=== Assignment ===
Write out exactly the lines running from the line that includes "The width and height of the screenshot is (1355, 791)." to the end of the data, both ends included, and nothing besides.

=== Raw data ===
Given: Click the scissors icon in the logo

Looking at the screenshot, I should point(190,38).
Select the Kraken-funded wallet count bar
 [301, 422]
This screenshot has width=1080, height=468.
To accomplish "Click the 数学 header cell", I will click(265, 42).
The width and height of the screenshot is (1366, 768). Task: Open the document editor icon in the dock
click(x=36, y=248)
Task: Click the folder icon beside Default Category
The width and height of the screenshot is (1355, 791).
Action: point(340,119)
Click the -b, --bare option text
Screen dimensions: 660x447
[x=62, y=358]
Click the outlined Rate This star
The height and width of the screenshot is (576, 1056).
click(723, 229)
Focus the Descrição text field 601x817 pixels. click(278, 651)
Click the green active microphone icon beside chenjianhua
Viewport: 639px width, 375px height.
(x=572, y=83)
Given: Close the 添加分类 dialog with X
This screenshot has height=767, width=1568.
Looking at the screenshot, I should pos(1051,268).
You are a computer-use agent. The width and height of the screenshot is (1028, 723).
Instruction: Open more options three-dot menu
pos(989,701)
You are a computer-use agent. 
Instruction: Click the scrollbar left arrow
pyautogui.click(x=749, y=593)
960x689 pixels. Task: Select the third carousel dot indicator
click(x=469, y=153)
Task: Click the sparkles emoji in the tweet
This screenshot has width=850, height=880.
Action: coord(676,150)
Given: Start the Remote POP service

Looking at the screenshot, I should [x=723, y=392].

=== Exercise result ===
The width and height of the screenshot is (1355, 791).
Action: point(340,119)
Click the -b, --bare option text
Screen dimensions: 660x447
[x=62, y=358]
Click the outlined Rate This star
The height and width of the screenshot is (576, 1056).
click(723, 229)
Focus the Descrição text field 601x817 pixels. click(278, 651)
Click the green active microphone icon beside chenjianhua
Viewport: 639px width, 375px height.
(x=572, y=83)
Given: Close the 添加分类 dialog with X
This screenshot has height=767, width=1568.
Looking at the screenshot, I should pos(1051,268).
You are a computer-use agent. The width and height of the screenshot is (1028, 723).
Instruction: Open more options three-dot menu
pos(989,701)
You are a computer-use agent. 
Instruction: Click the scrollbar left arrow
pyautogui.click(x=749, y=593)
960x689 pixels. Task: Select the third carousel dot indicator
click(x=469, y=153)
Task: Click the sparkles emoji in the tweet
This screenshot has width=850, height=880.
Action: coord(676,150)
Given: Start the Remote POP service

Looking at the screenshot, I should [x=723, y=392].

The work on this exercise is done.